Iperammortamento 2026: guida al funzionamento per gli impianti fotovoltaici

Iperammortamento 2026: guida al funzionamento per gli impianti fotovoltaici

Con la Legge di Bilancio 2026 (legge 30 dicembre 2025, n. 199), l’iperammortamento torna a essere uno strumento centrale di politica industriale, finalizzato a sostenere le imprese nei processi di modernizzazione tecnologica e transizione energetica. La misura mira in particolare a incentivare gli investimenti in beni strumentali avanzati, inclusi gli impianti per l’autoproduzione di energia da fonti rinnovabili, promuovendo al contempo efficienza produttiva e sostenibilità ambientale.

La disciplina è contenuta nei commi 427-436 dell’articolo 1 della Legge di Bilancio 2026 ed è attuata tramite un Decreto interministeriale Mimit-Mef, attualmente ancora in bozza nonostante il termine per la sua emanazione sia scaduto.

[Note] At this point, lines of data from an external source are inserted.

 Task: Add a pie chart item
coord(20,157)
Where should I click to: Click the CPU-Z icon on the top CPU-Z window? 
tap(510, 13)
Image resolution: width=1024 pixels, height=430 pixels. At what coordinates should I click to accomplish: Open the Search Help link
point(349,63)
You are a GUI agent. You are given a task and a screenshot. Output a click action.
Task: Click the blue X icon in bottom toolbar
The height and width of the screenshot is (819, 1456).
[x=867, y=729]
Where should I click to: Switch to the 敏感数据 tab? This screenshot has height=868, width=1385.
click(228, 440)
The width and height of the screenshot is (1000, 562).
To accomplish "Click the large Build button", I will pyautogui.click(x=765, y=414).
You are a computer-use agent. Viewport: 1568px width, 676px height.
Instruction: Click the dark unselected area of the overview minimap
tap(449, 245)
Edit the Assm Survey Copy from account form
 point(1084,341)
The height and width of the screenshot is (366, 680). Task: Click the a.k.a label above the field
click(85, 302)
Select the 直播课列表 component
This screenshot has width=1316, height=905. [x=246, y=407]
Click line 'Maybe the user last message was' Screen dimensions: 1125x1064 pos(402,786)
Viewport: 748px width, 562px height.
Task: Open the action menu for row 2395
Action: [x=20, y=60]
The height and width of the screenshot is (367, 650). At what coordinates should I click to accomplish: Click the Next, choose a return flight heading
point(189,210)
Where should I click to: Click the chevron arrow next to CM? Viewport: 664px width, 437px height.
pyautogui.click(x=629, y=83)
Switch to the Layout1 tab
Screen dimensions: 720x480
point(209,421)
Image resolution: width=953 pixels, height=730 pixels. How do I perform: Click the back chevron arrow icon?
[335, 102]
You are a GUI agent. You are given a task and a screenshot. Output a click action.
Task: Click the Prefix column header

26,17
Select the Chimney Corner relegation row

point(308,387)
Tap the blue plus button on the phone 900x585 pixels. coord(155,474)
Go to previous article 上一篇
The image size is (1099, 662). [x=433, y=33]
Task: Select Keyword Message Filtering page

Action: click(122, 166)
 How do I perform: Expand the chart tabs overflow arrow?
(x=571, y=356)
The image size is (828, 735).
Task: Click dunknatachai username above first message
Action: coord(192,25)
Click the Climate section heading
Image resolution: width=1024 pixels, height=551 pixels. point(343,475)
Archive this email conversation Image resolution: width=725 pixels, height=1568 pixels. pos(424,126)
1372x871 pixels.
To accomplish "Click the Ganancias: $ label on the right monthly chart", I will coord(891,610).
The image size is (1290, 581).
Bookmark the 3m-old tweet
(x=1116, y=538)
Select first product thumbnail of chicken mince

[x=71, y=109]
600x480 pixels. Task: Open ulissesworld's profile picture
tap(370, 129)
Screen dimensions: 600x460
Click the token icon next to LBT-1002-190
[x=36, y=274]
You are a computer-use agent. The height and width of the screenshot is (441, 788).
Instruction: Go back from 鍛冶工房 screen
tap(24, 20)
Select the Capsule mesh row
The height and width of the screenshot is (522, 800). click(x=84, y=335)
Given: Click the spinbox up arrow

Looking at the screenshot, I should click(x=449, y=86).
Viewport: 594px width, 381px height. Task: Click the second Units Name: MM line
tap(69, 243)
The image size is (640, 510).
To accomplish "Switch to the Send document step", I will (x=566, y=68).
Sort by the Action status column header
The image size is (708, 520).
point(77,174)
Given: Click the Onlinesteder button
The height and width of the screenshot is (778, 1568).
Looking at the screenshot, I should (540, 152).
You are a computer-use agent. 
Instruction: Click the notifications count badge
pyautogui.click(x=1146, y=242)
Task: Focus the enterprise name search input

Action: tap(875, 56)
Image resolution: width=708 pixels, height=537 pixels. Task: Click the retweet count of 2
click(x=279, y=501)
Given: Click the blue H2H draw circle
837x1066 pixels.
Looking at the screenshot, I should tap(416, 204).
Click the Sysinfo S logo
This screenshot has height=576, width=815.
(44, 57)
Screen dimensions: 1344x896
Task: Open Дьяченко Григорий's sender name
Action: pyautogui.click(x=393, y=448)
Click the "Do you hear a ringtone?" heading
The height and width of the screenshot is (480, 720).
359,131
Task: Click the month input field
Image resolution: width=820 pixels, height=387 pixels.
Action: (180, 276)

La gestione operativa della misura è affidata al Gestore dei Servizi Energetici (Gse), responsabile delle procedure di accesso e dei controlli.

L’iperammortamento consiste in un’agevolazione fiscale che prevede la maggiorazione del costo di acquisizione dei beni nuovi agevolabili, limitatamente alla determinazione delle quote di ammortamento e dei canoni di locazione finanziaria. Il beneficio non si traduce in un vantaggio immediato, ma si distribuisce lungo l’intero periodo di ammortamento del bene.

Le percentuali di maggiorazione sono articolate per scaglioni di investimento: per investimenti fino a 2,5 milioni di euro è prevista una maggiorazione del 180%; tra 2,5 e 10 milioni di euro la maggiorazione è del 100%; tra 10 e 20 milioni di euro è del 50%. Oltre i 20 milioni di euro, invece, non è riconosciuta alcuna agevolazione.

Possono beneficiare dell’iperammortamento i soggetti titolari di reddito d’impresa. Sono escluse le imprese in stato di liquidazione volontaria, fallimento, liquidazione coatta amministrativa, concordato preventivo senza continuità aziendale o sottoposte ad altre procedure concorsuali, nonché quelle destinatarie di sanzioni interdittive ai sensi del decreto legislativo 8 giugno 2001, n. 231. Gli investimenti agevolabili sono quelli effettuati tra il 1° gennaio 2026 e il 30 settembre 2028, secondo le regole proprie della tipologia di bene per determinare il momento di effettuazione.